According to its website, TLA’s membership includes public, school, and academic librarians.
Justin Johnson, whose performer name is Alyssa Edwards, will appear in drag and “talk about inclusion, growing up in the Deep South and the importance of acceptance and representation.” His presentation will be on the evening of the first day of the conference.
Ibram X. Kendi, who is a professor at Boston University, a well-known proponent of critical race theory, and the author of “How to Be an Antiracist,” will speak on the second day of the conference.
Nadine Strossen, a lawyer and former president of the American Civil Liberties Union, will speak at the conference about “the history and aims of censorship, current efforts at banning materials in libraries, and how libraries, communities, and friends of libraries can unite their efforts to expand access to free speech as a counter to these efforts.”

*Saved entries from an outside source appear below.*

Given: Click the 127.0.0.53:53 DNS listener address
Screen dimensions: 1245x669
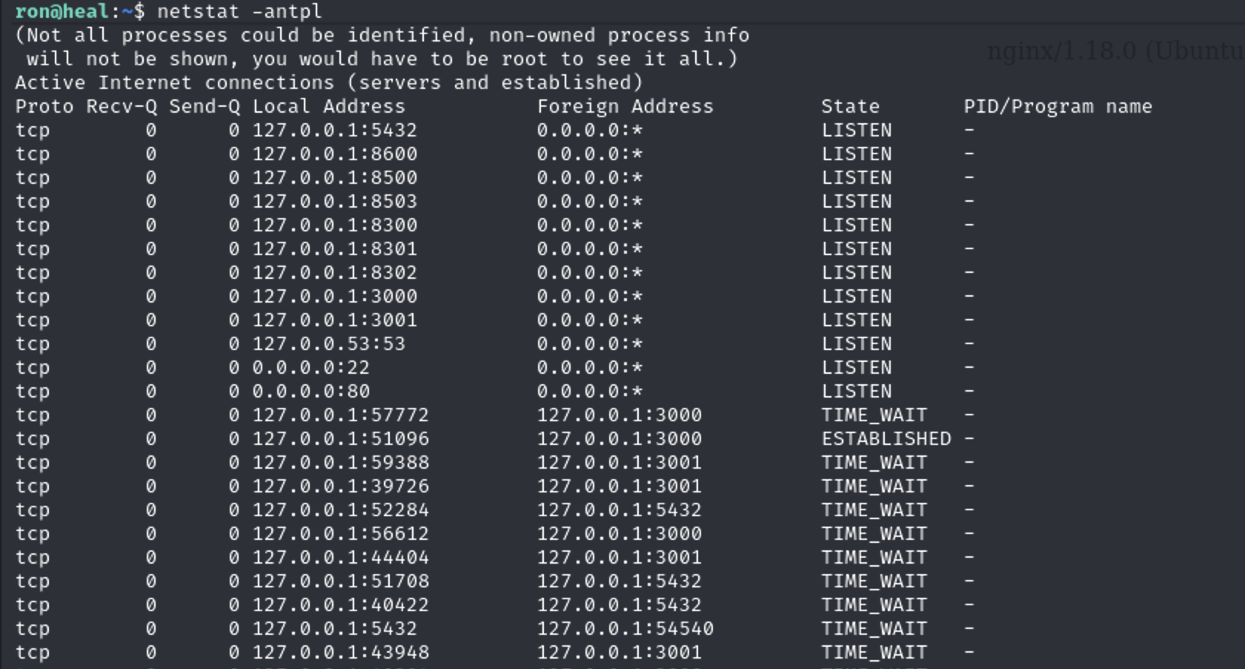Looking at the screenshot, I should click(329, 344).
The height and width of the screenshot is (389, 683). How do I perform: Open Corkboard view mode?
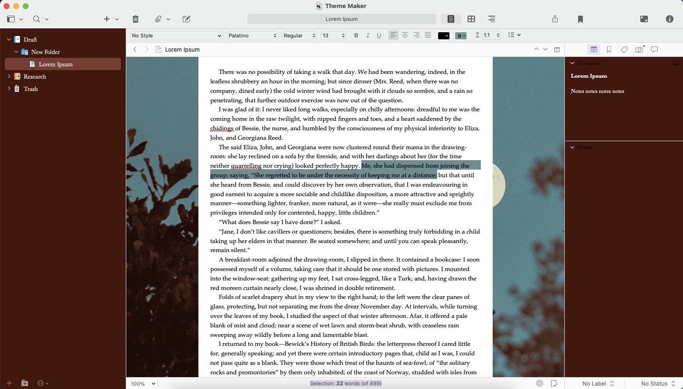pyautogui.click(x=471, y=19)
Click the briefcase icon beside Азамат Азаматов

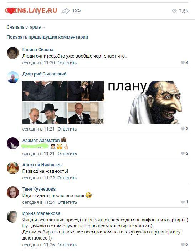click(64, 139)
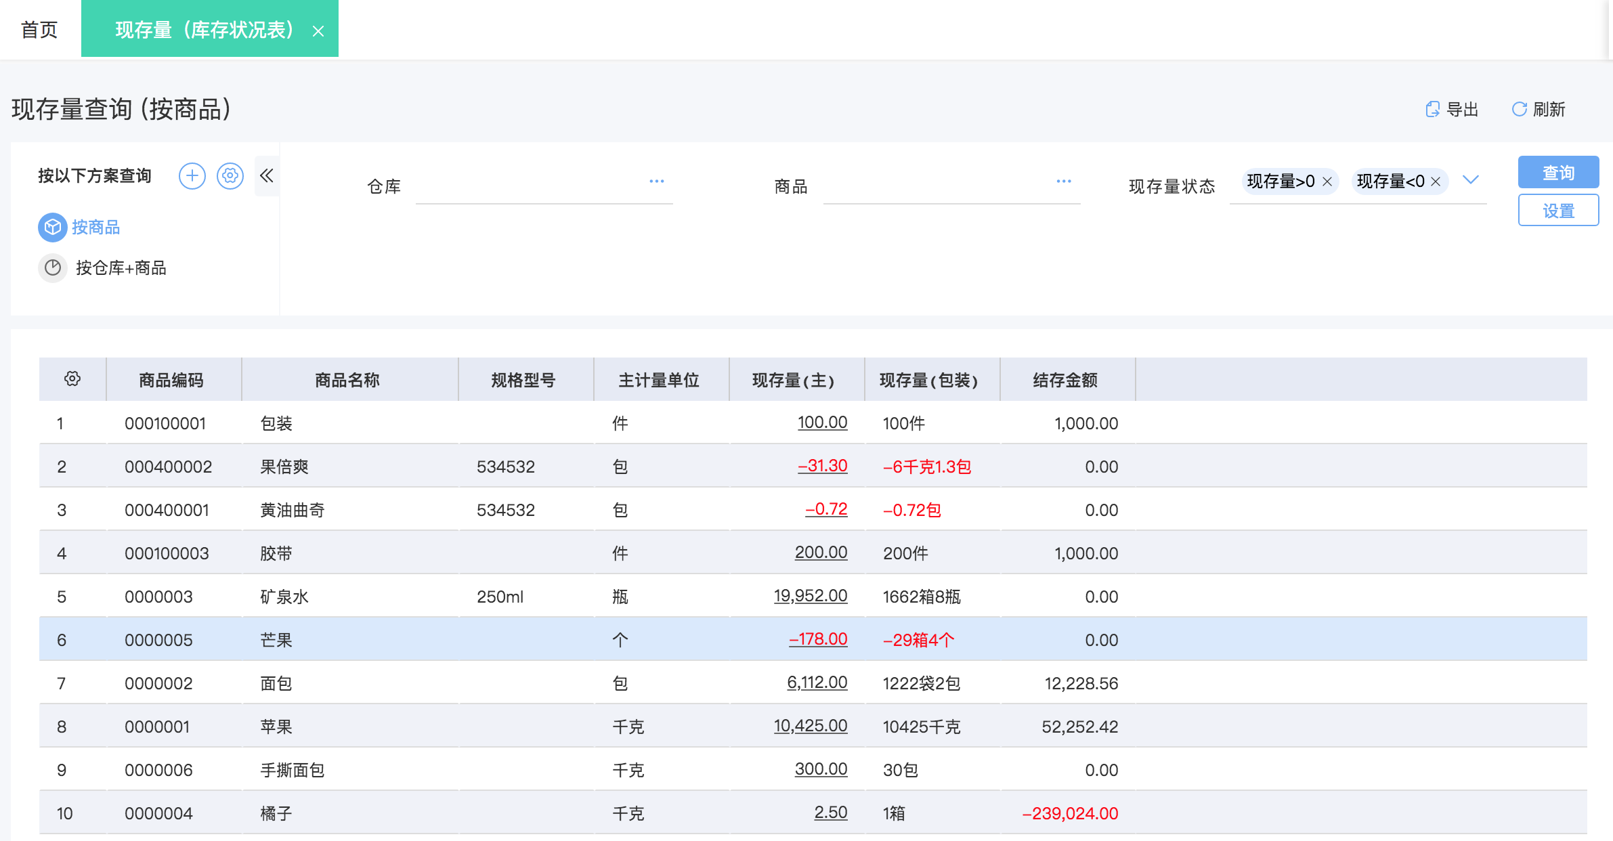Viewport: 1613px width, 841px height.
Task: Remove the 现存量>0 filter toggle
Action: coord(1327,180)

Mary Elizabeth Castle, a senior policy advisor with conservative advocacy group Texas Values, is “shocked that the TLA is having Ibram Kendi and a drag queen as speakers, but also not surprised.”
“It is disappointing that they are choosing these radical speakers,” but added that the American Library Association, with which TLA is affiliated, “has been part of pushing social justice and LGBTQ issues for years.”
Mary Lowe, a leader in Moms for Liberty in Tarrant County, thinks the featured conference speakers display a “blatant disrespect to the state of Texas and the repeated position of the Governor and Commissioner of Education” who have articulated positions protecting children from content that they say is too mature for them.
The content of public school libraries in school districts around the state has been a matter of concern to parents for the last several months.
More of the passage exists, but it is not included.